Stored items -
########################################
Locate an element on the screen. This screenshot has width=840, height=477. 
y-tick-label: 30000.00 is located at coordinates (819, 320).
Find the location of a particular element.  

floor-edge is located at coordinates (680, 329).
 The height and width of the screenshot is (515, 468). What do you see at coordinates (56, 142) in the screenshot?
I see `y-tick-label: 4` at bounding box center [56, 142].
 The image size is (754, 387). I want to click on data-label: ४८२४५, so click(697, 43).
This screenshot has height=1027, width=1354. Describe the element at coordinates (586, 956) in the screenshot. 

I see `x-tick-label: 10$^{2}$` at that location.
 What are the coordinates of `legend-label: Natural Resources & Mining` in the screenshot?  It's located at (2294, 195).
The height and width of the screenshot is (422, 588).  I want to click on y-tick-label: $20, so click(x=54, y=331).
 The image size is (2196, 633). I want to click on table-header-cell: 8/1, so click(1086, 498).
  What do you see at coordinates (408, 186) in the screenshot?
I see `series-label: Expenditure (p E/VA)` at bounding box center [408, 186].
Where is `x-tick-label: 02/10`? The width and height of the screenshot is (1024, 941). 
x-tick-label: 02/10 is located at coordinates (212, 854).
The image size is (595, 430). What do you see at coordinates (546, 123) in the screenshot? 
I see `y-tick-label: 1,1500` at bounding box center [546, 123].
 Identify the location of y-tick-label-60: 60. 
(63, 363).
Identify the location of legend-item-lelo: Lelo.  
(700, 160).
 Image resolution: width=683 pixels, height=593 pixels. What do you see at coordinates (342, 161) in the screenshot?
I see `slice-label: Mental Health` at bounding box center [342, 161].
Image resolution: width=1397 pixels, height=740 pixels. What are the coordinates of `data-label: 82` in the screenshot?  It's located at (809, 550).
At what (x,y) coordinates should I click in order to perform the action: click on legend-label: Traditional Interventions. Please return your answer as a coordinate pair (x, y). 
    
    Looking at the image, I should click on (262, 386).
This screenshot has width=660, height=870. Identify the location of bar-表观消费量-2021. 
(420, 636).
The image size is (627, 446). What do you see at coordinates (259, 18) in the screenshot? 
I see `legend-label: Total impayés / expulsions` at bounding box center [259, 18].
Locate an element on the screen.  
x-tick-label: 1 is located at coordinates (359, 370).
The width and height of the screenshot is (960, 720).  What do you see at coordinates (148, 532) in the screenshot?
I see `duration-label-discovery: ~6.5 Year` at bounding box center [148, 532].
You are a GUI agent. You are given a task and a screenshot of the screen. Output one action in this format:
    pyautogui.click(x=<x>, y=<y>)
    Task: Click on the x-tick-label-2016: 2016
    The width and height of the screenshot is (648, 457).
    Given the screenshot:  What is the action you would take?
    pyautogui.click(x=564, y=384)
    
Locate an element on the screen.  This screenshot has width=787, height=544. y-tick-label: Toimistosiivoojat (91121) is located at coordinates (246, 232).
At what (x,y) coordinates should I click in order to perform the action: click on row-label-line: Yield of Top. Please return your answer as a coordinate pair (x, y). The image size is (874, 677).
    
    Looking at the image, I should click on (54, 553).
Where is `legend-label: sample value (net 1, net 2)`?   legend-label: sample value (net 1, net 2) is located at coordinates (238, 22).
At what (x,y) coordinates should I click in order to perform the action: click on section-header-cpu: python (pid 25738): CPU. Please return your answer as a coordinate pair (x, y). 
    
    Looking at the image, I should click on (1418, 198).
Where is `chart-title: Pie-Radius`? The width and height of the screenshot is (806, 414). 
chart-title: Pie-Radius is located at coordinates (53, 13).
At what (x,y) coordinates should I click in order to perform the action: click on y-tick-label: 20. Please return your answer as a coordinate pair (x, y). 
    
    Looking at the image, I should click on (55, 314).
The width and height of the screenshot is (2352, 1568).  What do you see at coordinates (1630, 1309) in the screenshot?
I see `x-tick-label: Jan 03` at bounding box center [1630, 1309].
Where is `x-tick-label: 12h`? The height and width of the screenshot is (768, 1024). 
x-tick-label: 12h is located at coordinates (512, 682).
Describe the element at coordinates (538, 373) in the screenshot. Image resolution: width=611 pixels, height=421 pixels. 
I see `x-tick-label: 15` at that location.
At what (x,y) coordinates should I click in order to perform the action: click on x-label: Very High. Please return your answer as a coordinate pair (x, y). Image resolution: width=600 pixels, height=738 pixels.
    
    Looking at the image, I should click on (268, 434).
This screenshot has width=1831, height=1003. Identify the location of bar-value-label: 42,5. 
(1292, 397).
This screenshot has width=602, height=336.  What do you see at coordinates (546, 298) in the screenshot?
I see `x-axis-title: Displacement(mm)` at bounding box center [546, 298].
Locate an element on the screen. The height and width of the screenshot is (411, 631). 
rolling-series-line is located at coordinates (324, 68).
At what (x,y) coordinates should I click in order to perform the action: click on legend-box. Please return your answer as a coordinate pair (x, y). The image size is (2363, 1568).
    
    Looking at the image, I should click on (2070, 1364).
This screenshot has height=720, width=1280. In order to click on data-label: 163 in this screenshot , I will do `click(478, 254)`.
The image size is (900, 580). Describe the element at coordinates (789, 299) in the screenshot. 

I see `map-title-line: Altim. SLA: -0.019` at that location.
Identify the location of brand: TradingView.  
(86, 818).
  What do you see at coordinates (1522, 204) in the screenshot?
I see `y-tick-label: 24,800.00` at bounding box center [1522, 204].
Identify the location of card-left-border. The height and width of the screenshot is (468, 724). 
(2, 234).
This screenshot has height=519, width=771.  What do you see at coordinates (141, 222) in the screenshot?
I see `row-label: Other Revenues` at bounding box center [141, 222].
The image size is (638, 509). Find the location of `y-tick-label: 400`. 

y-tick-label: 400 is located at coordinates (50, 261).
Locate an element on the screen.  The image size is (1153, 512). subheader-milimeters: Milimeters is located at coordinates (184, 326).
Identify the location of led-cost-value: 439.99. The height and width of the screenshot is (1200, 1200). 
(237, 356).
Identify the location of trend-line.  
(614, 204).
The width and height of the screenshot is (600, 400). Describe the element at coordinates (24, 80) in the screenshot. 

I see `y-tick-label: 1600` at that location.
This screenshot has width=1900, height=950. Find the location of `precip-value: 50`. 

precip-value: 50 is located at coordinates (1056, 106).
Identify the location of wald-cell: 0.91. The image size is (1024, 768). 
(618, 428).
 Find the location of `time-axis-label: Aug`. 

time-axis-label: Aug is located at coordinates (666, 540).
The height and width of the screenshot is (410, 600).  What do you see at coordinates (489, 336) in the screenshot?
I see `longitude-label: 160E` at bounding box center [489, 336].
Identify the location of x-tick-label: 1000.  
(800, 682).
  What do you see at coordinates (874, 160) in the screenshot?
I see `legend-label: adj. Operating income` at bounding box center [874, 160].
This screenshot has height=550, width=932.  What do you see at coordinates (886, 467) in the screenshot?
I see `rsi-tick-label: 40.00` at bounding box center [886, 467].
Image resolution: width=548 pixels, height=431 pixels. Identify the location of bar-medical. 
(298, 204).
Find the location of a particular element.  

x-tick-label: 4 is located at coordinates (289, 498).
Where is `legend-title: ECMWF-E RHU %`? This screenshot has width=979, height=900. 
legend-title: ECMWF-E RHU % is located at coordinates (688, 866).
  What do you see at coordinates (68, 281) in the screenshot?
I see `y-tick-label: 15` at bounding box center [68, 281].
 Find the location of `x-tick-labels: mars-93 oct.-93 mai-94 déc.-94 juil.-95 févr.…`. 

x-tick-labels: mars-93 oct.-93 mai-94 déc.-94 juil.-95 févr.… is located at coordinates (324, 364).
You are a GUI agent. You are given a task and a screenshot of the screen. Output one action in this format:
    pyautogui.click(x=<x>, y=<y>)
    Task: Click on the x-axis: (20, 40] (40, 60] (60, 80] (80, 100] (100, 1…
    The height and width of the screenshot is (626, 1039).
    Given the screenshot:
########################################
Required action -
Can you rewrite all of the records with "Identify the location of" replaced by "Give the position of" wherever it occurs, leaving everything else unchanged?

Response -
Locate an element on the screen. This screenshot has width=840, height=477. 
y-tick-label: 30000.00 is located at coordinates (819, 320).
Find the location of a particular element.  

floor-edge is located at coordinates (680, 329).
 The height and width of the screenshot is (515, 468). What do you see at coordinates (56, 142) in the screenshot?
I see `y-tick-label: 4` at bounding box center [56, 142].
 The image size is (754, 387). I want to click on data-label: ४८२४५, so click(697, 43).
This screenshot has height=1027, width=1354. Describe the element at coordinates (586, 956) in the screenshot. 

I see `x-tick-label: 10$^{2}$` at that location.
 What are the coordinates of `legend-label: Natural Resources & Mining` in the screenshot?  It's located at (2294, 195).
The height and width of the screenshot is (422, 588).  I want to click on y-tick-label: $20, so click(x=54, y=331).
 The image size is (2196, 633). I want to click on table-header-cell: 8/1, so click(1086, 498).
  What do you see at coordinates (408, 186) in the screenshot?
I see `series-label: Expenditure (p E/VA)` at bounding box center [408, 186].
Where is `x-tick-label: 02/10`? The width and height of the screenshot is (1024, 941). 
x-tick-label: 02/10 is located at coordinates (212, 854).
The image size is (595, 430). What do you see at coordinates (546, 123) in the screenshot? 
I see `y-tick-label: 1,1500` at bounding box center [546, 123].
 Give the position of y-tick-label-60: 60. 
(63, 363).
Give the position of legend-item-lelo: Lelo.  
(700, 160).
 Image resolution: width=683 pixels, height=593 pixels. What do you see at coordinates (342, 161) in the screenshot?
I see `slice-label: Mental Health` at bounding box center [342, 161].
Image resolution: width=1397 pixels, height=740 pixels. What are the coordinates of `data-label: 82` in the screenshot?  It's located at (809, 550).
At what (x,y) coordinates should I click in order to perform the action: click on legend-label: Traditional Interventions. Please return your answer as a coordinate pair (x, y). 
    
    Looking at the image, I should click on (262, 386).
This screenshot has width=660, height=870. Give the position of bar-表观消费量-2021. 
(420, 636).
The image size is (627, 446). What do you see at coordinates (259, 18) in the screenshot? 
I see `legend-label: Total impayés / expulsions` at bounding box center [259, 18].
Locate an element on the screen.  
x-tick-label: 1 is located at coordinates (359, 370).
The width and height of the screenshot is (960, 720).  What do you see at coordinates (148, 532) in the screenshot?
I see `duration-label-discovery: ~6.5 Year` at bounding box center [148, 532].
You are a GUI agent. You are given a task and a screenshot of the screen. Output one action in this format:
    pyautogui.click(x=<x>, y=<y>)
    Task: Click on the x-tick-label-2016: 2016
    The width and height of the screenshot is (648, 457).
    Given the screenshot:  What is the action you would take?
    pyautogui.click(x=564, y=384)
    
Locate an element on the screen.  This screenshot has width=787, height=544. y-tick-label: Toimistosiivoojat (91121) is located at coordinates (246, 232).
At what (x,y) coordinates should I click in order to perform the action: click on row-label-line: Yield of Top. Please return your answer as a coordinate pair (x, y). The image size is (874, 677).
    
    Looking at the image, I should click on (54, 553).
Where is `legend-label: sample value (net 1, net 2)`?   legend-label: sample value (net 1, net 2) is located at coordinates (238, 22).
At what (x,y) coordinates should I click in order to perform the action: click on section-header-cpu: python (pid 25738): CPU. Please return your answer as a coordinate pair (x, y). 
    
    Looking at the image, I should click on (1418, 198).
Where is `chart-title: Pie-Radius`? The width and height of the screenshot is (806, 414). 
chart-title: Pie-Radius is located at coordinates (53, 13).
At what (x,y) coordinates should I click in order to perform the action: click on y-tick-label: 20. Please return your answer as a coordinate pair (x, y). 
    
    Looking at the image, I should click on (55, 314).
The width and height of the screenshot is (2352, 1568).  What do you see at coordinates (1630, 1309) in the screenshot?
I see `x-tick-label: Jan 03` at bounding box center [1630, 1309].
Where is `x-tick-label: 12h`? The height and width of the screenshot is (768, 1024). 
x-tick-label: 12h is located at coordinates (512, 682).
Describe the element at coordinates (538, 373) in the screenshot. Image resolution: width=611 pixels, height=421 pixels. 
I see `x-tick-label: 15` at that location.
At what (x,y) coordinates should I click in order to perform the action: click on x-label: Very High. Please return your answer as a coordinate pair (x, y). Image resolution: width=600 pixels, height=738 pixels.
    
    Looking at the image, I should click on (268, 434).
This screenshot has width=1831, height=1003. Give the position of bar-value-label: 42,5. 
(1292, 397).
This screenshot has width=602, height=336.  What do you see at coordinates (546, 298) in the screenshot?
I see `x-axis-title: Displacement(mm)` at bounding box center [546, 298].
Locate an element on the screen. The height and width of the screenshot is (411, 631). 
rolling-series-line is located at coordinates (324, 68).
At what (x,y) coordinates should I click in order to perform the action: click on legend-box. Please return your answer as a coordinate pair (x, y). The image size is (2363, 1568).
    
    Looking at the image, I should click on (2070, 1364).
This screenshot has height=720, width=1280. In order to click on data-label: 163 in this screenshot , I will do `click(478, 254)`.
The image size is (900, 580). Describe the element at coordinates (789, 299) in the screenshot. 

I see `map-title-line: Altim. SLA: -0.019` at that location.
Give the position of brand: TradingView.  
(86, 818).
  What do you see at coordinates (1522, 204) in the screenshot?
I see `y-tick-label: 24,800.00` at bounding box center [1522, 204].
Give the position of card-left-border. The height and width of the screenshot is (468, 724). 
(2, 234).
This screenshot has height=519, width=771.  What do you see at coordinates (141, 222) in the screenshot?
I see `row-label: Other Revenues` at bounding box center [141, 222].
The image size is (638, 509). Find the location of `y-tick-label: 400`. 

y-tick-label: 400 is located at coordinates (50, 261).
Locate an element on the screen.  The image size is (1153, 512). subheader-milimeters: Milimeters is located at coordinates (184, 326).
Give the position of led-cost-value: 439.99. The height and width of the screenshot is (1200, 1200). 
(237, 356).
Give the position of trend-line.  
(614, 204).
The width and height of the screenshot is (600, 400). Describe the element at coordinates (24, 80) in the screenshot. 

I see `y-tick-label: 1600` at that location.
This screenshot has width=1900, height=950. Find the location of `precip-value: 50`. 

precip-value: 50 is located at coordinates (1056, 106).
Give the position of wald-cell: 0.91. The image size is (1024, 768). 
(618, 428).
 Find the location of `time-axis-label: Aug`. 

time-axis-label: Aug is located at coordinates (666, 540).
The height and width of the screenshot is (410, 600).  What do you see at coordinates (489, 336) in the screenshot?
I see `longitude-label: 160E` at bounding box center [489, 336].
Give the position of x-tick-label: 1000.  
(800, 682).
  What do you see at coordinates (874, 160) in the screenshot?
I see `legend-label: adj. Operating income` at bounding box center [874, 160].
This screenshot has height=550, width=932.  What do you see at coordinates (886, 467) in the screenshot?
I see `rsi-tick-label: 40.00` at bounding box center [886, 467].
Image resolution: width=548 pixels, height=431 pixels. Give the position of bar-medical. 
(298, 204).
Find the location of a particular element.  

x-tick-label: 4 is located at coordinates (289, 498).
Where is `legend-title: ECMWF-E RHU %`? This screenshot has width=979, height=900. 
legend-title: ECMWF-E RHU % is located at coordinates (688, 866).
  What do you see at coordinates (68, 281) in the screenshot?
I see `y-tick-label: 15` at bounding box center [68, 281].
 Find the location of `x-tick-labels: mars-93 oct.-93 mai-94 déc.-94 juil.-95 févr.…`. 

x-tick-labels: mars-93 oct.-93 mai-94 déc.-94 juil.-95 févr.… is located at coordinates (324, 364).
You are a GUI agent. You are given a task and a screenshot of the screen. Output one action in this format:
    pyautogui.click(x=<x>, y=<y>)
    Task: Click on the x-axis: (20, 40] (40, 60] (60, 80] (80, 100] (100, 1…
    The height and width of the screenshot is (626, 1039).
    Given the screenshot:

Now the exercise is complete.